We contribute to environmental reporting research by demonstrating that institutional legitimacy theory can help interpret issues in the field. Although previous research relied on a strategic legitimacy interpretation, an institutional view can explain why firms make environmental disclosures. Laws, as well as the GRI’s well-respected guidelines—both of which arguably represent the expectations of various audiences in terms of environmental reporting—have prompted French firms to increase their environmental disclosures over time. Contrary to predictions from a strategic legitimacy standpoint, firms that operate in environmentally sensitive sectors do not disclose significantly more information than others. Future research could challenge or confirm our findings by replicating our study using a larger sample of French firms or firms in other countries that use parliamentary legislation to mandate disclosure.

In Canada, since disclosure trends did not differ whether firms operated in environmentally sensitive sectors, strategic legitimacy fails to explain their environmental reporting practices. However, institutional legitimacy theory partially explains these practices given that securities exchange regulations, in combination with the GRI guidelines, were shown to contribute to a significant increase in environmental disclosure; in the end, however, environmental disclosure levels still remain fairly low.

Although French and Canadian firms significantly increased their environmental disclosures in response to institutional pressures, the level of substantive disclosure remains very low. In this type of disclosure, firms explain how their environmental reporting initiatives positively affect environmental issues. This suggests that French legislation, Canadian stock exchange regulations, and the GRI voluntary framework tend to foster descriptions rather than tangible impacts. Substantive environmental disclosure could be a productive area for future investigation, and specifically for investigating the following questions: How could legislation be improved to trigger substantive disclosure? Which country is most successful in triggering substantive disclosures? What are the characteristics of firms that provide more substantive disclosures?

Our results are based on an analysis of the reporting practices of a small sample of fairly large Canadian and French listed firms operating in various industries for periods of up to 10 years. By focusing on specific industries over narrower time frames, future research could use larger samples to challenge or confirm our findings and improve the generalizability of results. Additional generalizability could be obtained by research on the environmental reporting practices of smaller listed firms and private corporations.

Our method involved a documentary analysis to identify environmental issues in the entire content of sustainability reports, annual reports and AIFs. Our results do not control for any effect that the social and economic issues mentioned in these reports may have had on environmental indicators.

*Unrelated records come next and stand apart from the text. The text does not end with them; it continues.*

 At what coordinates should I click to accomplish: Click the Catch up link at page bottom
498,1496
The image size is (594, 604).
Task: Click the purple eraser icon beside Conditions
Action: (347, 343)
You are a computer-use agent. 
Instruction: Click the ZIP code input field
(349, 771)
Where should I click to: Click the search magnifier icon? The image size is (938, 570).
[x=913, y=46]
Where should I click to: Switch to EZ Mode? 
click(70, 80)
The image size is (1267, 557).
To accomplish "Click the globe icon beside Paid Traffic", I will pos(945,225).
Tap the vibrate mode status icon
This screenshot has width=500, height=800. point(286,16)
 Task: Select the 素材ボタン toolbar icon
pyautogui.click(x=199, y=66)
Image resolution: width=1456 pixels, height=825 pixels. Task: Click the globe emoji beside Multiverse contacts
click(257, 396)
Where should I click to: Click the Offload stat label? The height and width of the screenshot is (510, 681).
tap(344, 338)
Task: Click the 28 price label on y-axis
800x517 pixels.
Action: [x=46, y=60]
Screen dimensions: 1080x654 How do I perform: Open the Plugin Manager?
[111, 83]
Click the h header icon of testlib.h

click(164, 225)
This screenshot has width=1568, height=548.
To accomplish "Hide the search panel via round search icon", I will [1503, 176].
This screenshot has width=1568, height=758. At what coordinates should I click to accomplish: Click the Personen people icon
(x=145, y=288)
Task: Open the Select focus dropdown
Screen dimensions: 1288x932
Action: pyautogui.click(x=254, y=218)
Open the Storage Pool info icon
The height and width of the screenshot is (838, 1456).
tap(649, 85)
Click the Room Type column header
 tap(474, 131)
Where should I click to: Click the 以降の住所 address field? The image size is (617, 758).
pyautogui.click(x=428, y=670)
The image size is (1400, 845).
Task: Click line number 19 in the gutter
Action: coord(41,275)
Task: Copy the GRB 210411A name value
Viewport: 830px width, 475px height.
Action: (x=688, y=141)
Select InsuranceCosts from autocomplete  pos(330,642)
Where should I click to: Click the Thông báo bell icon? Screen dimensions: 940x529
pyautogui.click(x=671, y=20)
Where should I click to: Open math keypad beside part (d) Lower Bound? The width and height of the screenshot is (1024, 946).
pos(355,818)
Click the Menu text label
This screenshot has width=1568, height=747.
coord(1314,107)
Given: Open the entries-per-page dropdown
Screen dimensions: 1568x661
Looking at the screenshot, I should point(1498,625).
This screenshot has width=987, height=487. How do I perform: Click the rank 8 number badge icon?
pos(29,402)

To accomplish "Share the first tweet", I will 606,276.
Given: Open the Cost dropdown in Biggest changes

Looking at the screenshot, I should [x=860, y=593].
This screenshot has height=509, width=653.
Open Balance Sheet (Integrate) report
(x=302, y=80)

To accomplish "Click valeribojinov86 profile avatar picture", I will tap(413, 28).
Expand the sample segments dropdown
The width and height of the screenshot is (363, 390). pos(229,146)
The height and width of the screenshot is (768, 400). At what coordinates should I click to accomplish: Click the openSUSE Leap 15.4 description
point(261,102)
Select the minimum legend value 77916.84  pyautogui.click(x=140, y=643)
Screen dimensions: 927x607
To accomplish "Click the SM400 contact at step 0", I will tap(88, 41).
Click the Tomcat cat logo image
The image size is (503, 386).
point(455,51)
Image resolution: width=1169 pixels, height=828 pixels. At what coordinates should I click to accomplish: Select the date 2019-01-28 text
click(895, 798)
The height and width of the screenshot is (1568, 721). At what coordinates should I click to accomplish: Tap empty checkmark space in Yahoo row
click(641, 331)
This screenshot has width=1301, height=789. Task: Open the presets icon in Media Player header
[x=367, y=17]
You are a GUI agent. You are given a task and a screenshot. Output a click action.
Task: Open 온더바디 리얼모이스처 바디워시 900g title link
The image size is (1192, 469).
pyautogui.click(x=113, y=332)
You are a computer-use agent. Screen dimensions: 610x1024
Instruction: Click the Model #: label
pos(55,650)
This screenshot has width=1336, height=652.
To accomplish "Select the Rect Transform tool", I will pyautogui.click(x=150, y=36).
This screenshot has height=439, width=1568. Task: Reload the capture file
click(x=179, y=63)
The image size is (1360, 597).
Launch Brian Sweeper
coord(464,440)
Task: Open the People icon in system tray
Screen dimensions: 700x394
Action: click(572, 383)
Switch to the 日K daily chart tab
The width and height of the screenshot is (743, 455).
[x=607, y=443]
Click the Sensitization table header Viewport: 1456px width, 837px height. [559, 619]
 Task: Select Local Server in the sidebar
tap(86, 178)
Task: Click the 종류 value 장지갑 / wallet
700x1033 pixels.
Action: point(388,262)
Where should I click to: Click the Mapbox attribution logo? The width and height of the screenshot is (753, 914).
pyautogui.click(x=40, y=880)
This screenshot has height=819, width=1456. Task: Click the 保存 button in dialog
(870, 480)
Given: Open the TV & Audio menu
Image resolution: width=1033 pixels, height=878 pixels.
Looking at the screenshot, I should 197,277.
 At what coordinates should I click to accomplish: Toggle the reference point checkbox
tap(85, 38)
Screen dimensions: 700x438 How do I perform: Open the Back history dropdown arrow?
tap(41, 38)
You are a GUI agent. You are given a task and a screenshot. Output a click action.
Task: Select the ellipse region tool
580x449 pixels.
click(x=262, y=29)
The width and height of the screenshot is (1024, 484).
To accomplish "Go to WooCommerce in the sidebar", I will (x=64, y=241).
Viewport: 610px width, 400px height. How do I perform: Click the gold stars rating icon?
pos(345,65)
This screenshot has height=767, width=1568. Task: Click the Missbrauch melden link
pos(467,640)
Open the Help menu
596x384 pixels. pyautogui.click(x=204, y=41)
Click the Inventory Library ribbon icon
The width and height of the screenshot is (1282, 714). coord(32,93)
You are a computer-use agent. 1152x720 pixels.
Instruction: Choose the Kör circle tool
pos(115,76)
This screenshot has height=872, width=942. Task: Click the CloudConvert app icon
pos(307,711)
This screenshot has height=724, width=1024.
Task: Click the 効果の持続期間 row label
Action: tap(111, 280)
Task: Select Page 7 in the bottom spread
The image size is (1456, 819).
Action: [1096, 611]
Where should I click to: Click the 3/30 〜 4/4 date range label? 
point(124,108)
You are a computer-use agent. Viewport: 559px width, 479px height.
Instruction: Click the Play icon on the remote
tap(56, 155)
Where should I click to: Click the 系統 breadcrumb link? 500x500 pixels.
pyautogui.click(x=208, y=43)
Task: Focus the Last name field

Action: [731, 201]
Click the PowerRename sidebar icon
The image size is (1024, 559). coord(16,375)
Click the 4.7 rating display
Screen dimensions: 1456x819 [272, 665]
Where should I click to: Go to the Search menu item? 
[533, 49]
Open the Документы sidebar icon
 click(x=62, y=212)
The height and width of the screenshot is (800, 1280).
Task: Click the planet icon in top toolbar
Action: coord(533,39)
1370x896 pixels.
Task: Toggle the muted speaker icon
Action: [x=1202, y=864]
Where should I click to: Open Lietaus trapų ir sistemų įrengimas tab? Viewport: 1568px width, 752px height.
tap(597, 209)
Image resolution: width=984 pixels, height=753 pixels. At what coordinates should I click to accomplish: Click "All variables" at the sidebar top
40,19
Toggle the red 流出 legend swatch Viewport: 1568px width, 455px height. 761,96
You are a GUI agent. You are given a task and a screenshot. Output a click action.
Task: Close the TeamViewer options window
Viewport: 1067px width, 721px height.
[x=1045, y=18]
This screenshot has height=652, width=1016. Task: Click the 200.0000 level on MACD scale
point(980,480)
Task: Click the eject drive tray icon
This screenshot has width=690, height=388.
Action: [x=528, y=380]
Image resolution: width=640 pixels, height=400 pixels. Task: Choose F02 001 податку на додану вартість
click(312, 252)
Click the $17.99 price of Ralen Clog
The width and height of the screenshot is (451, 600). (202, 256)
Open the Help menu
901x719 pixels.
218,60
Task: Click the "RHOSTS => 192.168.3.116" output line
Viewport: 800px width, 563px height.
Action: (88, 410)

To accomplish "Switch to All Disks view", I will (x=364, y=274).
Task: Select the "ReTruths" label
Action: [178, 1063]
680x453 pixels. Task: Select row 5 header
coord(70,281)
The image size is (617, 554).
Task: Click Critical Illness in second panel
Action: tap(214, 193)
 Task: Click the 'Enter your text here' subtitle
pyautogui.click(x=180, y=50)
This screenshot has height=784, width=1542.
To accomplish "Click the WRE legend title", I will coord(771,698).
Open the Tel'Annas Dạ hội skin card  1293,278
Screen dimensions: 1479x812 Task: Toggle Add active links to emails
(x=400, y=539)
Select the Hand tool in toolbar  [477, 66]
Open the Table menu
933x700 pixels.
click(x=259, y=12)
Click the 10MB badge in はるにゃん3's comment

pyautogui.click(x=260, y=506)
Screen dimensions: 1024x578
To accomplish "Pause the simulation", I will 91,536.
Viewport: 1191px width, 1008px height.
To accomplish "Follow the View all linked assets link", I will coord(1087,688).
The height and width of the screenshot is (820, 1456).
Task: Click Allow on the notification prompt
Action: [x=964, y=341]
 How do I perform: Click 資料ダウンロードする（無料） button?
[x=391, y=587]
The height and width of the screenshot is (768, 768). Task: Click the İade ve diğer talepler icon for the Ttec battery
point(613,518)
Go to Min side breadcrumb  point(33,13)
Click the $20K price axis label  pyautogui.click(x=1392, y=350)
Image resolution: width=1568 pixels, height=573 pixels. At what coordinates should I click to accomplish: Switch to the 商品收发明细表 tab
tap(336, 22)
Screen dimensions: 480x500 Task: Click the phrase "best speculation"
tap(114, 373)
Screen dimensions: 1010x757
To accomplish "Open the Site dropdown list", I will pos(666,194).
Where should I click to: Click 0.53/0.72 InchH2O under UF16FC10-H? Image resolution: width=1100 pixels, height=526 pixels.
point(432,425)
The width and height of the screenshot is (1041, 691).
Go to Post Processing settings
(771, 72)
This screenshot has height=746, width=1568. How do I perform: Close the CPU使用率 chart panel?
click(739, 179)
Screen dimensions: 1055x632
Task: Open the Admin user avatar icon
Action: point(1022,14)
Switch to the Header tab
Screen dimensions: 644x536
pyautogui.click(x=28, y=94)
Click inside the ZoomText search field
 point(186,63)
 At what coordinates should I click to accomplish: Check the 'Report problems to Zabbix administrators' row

Although our study contributes to a burgeoning body of research that strives to distinguish symbolic from substantive environmental disclosures, our measure of substantive disclosure did not allow us to make this distinction based on the materiality of activities related to the words published in the reports or the quality of the impacts reported by companies. Future research could work on refining this measurement by taking these two factors into consideration. It could also take a critical approach and question the relevance of the items required by the laws, regulations and guidelines examined herein, which we did not do.

Finally, we used the concept of normativity from the perspective of end results and inferred normativity by assessing whether Canadian and French corporations abided by the rules by providing the required disclosures. Future studies could examine normativity from the standpoint of processes. Interviews with representatives of Canadian and French firms and regulators in each country could be conducted to determine the process by which corporate managers may or may not view the rules as binding.